Reproduce all records word for word.

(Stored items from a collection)
--- START ---

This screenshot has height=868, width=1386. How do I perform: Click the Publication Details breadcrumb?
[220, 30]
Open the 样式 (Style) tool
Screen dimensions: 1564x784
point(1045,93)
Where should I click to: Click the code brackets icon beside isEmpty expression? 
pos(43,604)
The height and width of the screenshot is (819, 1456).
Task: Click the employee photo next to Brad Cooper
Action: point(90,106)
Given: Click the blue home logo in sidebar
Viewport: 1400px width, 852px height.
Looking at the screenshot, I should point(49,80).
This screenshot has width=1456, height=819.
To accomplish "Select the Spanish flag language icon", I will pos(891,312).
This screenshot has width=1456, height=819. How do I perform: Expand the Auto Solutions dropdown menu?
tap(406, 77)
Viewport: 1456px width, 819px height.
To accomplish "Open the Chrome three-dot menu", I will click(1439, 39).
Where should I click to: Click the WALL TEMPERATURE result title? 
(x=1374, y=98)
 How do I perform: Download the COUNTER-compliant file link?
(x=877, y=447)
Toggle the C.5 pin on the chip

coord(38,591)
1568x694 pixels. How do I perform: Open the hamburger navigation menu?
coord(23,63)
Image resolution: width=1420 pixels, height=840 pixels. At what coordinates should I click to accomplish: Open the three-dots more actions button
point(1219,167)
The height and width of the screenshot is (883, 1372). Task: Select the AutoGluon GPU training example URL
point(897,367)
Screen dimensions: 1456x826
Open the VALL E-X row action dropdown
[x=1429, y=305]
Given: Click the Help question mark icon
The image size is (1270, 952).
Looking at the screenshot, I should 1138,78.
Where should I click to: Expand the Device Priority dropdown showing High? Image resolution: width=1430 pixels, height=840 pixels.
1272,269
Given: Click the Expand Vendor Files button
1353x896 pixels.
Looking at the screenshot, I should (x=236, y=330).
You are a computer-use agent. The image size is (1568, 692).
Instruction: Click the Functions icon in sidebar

--- END ---

**Solution for this problem**
This screenshot has height=868, width=1386. How do I perform: Click the Publication Details breadcrumb?
[220, 30]
Open the 样式 (Style) tool
Screen dimensions: 1564x784
point(1045,93)
Where should I click to: Click the code brackets icon beside isEmpty expression? 
pos(43,604)
The height and width of the screenshot is (819, 1456).
Task: Click the employee photo next to Brad Cooper
Action: point(90,106)
Given: Click the blue home logo in sidebar
Viewport: 1400px width, 852px height.
Looking at the screenshot, I should point(49,80).
This screenshot has width=1456, height=819.
To accomplish "Select the Spanish flag language icon", I will pos(891,312).
This screenshot has width=1456, height=819. How do I perform: Expand the Auto Solutions dropdown menu?
tap(406, 77)
Viewport: 1456px width, 819px height.
To accomplish "Open the Chrome three-dot menu", I will click(1439, 39).
Where should I click to: Click the WALL TEMPERATURE result title? 
(x=1374, y=98)
 How do I perform: Download the COUNTER-compliant file link?
(x=877, y=447)
Toggle the C.5 pin on the chip

coord(38,591)
1568x694 pixels. How do I perform: Open the hamburger navigation menu?
coord(23,63)
Image resolution: width=1420 pixels, height=840 pixels. At what coordinates should I click to accomplish: Open the three-dots more actions button
point(1219,167)
The height and width of the screenshot is (883, 1372). Task: Select the AutoGluon GPU training example URL
point(897,367)
Screen dimensions: 1456x826
Open the VALL E-X row action dropdown
[x=1429, y=305]
Given: Click the Help question mark icon
The image size is (1270, 952).
Looking at the screenshot, I should 1138,78.
Where should I click to: Expand the Device Priority dropdown showing High? Image resolution: width=1430 pixels, height=840 pixels.
1272,269
Given: Click the Expand Vendor Files button
1353x896 pixels.
Looking at the screenshot, I should (x=236, y=330).
You are a computer-use agent. The image size is (1568, 692).
Instruction: Click the Functions icon in sidebar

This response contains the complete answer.